--- BEGIN Recorded information ---
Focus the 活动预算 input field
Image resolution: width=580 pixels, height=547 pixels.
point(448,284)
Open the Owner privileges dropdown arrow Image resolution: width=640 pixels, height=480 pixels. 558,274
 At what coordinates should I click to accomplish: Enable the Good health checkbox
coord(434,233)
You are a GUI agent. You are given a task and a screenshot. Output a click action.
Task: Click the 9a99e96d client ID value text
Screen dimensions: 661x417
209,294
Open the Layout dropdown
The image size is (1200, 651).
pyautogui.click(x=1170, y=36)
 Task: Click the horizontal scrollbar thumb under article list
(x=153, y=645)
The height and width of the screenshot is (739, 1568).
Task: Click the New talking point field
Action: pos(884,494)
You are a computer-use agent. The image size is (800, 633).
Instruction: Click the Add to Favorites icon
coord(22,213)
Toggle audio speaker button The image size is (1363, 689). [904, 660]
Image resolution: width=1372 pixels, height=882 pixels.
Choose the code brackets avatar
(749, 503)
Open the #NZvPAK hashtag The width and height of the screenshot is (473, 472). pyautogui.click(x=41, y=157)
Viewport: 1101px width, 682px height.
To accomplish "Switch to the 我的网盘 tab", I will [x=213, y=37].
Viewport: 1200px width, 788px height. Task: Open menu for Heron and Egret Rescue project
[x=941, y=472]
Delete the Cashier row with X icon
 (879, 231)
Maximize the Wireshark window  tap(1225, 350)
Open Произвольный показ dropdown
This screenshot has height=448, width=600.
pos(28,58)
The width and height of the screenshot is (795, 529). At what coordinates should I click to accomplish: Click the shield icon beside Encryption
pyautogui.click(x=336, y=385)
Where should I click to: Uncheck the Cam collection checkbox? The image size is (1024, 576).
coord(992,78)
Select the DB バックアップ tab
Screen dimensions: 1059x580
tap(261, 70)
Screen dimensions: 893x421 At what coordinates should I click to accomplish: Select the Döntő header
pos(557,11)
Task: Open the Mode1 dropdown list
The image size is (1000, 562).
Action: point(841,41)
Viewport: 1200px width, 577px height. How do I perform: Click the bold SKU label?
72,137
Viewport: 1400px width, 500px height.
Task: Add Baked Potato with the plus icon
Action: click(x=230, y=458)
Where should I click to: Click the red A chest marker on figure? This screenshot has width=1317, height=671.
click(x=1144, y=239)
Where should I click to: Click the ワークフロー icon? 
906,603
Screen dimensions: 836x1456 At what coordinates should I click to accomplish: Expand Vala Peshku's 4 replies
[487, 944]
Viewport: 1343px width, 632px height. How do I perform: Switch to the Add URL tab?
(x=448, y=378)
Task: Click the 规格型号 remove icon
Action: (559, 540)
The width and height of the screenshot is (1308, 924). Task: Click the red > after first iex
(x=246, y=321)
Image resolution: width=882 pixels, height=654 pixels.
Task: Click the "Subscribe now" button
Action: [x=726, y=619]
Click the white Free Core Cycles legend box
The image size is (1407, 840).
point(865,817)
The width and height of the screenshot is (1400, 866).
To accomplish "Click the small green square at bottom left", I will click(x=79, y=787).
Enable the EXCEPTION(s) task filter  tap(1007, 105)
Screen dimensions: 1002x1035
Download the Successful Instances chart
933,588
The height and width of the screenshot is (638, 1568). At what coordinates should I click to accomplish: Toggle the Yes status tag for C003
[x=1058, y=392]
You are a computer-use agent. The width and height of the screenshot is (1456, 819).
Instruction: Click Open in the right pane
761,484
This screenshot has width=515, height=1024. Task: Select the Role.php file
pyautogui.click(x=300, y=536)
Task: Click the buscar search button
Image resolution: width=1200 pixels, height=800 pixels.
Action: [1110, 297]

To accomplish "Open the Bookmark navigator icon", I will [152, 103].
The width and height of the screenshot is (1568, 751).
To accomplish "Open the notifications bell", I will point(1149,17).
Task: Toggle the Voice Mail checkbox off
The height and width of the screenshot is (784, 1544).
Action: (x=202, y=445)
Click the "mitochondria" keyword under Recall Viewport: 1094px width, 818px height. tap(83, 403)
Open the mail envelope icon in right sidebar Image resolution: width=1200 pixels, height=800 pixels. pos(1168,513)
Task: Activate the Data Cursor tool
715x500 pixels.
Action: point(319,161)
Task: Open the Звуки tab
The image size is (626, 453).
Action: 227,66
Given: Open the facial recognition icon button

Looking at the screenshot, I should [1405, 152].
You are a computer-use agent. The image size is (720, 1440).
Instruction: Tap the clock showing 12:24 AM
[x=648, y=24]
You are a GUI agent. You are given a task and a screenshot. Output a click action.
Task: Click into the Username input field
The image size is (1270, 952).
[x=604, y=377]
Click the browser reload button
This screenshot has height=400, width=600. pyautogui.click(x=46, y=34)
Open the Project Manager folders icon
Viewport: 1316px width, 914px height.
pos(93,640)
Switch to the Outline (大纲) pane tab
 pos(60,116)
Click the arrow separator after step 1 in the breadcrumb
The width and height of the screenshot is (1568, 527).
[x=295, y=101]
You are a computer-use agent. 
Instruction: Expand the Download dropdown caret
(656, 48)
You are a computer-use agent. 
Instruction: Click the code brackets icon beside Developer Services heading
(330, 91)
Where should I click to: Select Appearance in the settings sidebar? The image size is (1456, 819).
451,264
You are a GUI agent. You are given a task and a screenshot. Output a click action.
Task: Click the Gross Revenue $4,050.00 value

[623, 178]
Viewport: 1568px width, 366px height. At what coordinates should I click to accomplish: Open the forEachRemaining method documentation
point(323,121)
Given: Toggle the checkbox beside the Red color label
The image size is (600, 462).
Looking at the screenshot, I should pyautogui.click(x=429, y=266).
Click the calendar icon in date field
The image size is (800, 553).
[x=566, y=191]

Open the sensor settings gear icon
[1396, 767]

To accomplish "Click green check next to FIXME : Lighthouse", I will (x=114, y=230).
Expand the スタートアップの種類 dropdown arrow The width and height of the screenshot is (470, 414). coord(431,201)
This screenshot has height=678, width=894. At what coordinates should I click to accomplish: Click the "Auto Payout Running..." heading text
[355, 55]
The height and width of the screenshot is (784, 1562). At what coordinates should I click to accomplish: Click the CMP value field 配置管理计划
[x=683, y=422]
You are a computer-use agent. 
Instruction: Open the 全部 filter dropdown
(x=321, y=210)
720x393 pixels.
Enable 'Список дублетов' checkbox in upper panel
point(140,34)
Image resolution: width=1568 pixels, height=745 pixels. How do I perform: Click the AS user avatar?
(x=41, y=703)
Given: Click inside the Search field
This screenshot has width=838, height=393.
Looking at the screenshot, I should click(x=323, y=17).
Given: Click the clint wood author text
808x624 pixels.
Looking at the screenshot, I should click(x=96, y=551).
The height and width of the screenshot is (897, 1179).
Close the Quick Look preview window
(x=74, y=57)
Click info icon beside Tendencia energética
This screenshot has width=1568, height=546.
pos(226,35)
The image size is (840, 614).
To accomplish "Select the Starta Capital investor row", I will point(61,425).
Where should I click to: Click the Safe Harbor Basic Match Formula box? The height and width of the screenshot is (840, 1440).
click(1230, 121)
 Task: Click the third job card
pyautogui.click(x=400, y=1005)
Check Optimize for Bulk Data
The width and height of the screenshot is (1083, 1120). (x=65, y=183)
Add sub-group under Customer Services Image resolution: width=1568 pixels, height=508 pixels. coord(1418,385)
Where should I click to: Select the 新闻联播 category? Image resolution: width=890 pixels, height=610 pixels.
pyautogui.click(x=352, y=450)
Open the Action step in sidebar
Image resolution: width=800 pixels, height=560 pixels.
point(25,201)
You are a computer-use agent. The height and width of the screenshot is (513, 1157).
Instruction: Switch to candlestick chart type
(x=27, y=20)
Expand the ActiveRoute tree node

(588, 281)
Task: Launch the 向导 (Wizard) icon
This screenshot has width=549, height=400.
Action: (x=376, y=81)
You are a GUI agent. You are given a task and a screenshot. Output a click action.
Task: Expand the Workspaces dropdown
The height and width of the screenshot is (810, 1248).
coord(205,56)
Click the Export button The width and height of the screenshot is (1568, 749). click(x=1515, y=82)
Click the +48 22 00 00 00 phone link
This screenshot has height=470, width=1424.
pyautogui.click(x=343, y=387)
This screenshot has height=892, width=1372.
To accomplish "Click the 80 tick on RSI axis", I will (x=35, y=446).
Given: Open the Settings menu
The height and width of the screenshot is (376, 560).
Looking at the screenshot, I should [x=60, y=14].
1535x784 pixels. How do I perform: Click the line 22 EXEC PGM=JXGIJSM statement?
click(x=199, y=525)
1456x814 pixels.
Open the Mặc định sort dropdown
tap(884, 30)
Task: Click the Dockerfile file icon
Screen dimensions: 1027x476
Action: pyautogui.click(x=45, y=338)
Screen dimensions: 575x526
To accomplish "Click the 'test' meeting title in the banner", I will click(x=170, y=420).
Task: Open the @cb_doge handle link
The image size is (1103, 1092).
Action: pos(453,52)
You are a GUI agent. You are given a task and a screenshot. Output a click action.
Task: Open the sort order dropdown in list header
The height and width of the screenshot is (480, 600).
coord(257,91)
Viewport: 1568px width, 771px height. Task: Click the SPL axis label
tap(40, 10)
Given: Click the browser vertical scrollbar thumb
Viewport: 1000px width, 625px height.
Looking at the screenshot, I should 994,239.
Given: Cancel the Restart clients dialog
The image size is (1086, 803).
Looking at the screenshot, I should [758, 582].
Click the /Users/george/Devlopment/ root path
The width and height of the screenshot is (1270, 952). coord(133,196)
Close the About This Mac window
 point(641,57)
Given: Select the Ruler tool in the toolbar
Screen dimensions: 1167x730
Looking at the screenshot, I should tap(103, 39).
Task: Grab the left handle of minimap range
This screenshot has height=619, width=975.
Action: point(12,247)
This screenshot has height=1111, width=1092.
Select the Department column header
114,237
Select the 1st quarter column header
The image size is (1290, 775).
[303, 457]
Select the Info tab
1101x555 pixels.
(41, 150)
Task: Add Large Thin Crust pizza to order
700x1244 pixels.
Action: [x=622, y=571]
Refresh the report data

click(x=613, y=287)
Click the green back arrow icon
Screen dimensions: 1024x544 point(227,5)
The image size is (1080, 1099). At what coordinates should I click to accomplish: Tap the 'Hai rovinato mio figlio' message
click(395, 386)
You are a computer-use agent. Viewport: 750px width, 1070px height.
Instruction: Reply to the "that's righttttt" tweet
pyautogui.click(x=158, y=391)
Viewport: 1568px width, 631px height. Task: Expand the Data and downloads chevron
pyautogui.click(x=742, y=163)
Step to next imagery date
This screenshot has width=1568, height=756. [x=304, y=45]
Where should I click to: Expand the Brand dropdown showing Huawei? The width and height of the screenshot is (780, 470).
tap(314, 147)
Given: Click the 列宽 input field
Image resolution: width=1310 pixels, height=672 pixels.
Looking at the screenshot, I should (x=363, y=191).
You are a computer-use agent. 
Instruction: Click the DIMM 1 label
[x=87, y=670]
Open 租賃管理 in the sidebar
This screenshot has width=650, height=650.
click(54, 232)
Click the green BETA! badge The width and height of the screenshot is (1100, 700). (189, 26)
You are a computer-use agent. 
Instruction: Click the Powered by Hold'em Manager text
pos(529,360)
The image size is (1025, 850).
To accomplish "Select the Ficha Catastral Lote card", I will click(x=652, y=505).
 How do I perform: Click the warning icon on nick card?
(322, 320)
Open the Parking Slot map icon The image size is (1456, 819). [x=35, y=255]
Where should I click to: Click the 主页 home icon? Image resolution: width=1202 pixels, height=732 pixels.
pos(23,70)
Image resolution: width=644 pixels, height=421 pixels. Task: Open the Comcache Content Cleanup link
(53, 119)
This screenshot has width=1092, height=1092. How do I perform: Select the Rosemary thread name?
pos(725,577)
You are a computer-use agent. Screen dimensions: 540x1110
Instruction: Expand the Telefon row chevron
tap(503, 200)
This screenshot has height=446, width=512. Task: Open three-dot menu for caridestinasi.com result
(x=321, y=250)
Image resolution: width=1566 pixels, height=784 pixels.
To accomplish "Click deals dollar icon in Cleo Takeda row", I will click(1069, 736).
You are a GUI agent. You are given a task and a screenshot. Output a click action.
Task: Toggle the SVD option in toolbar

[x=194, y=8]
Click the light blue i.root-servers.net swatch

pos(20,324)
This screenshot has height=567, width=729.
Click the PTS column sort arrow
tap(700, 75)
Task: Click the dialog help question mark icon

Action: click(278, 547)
--- END Recorded information ---
Copy out the entries from the line with "Viewport: 1568px width, 366px" to the line with "Expand the スタートアップの種類", both lines included, reproducing each one word for word.

Viewport: 1568px width, 366px height. At what coordinates should I click to accomplish: Open the forEachRemaining method documentation
point(323,121)
Given: Toggle the checkbox beside the Red color label
The image size is (600, 462).
Looking at the screenshot, I should pyautogui.click(x=429, y=266).
Click the calendar icon in date field
The image size is (800, 553).
[x=566, y=191]

Open the sensor settings gear icon
[1396, 767]

To accomplish "Click green check next to FIXME : Lighthouse", I will (x=114, y=230).
Expand the スタートアップの種類 dropdown arrow The width and height of the screenshot is (470, 414). coord(431,201)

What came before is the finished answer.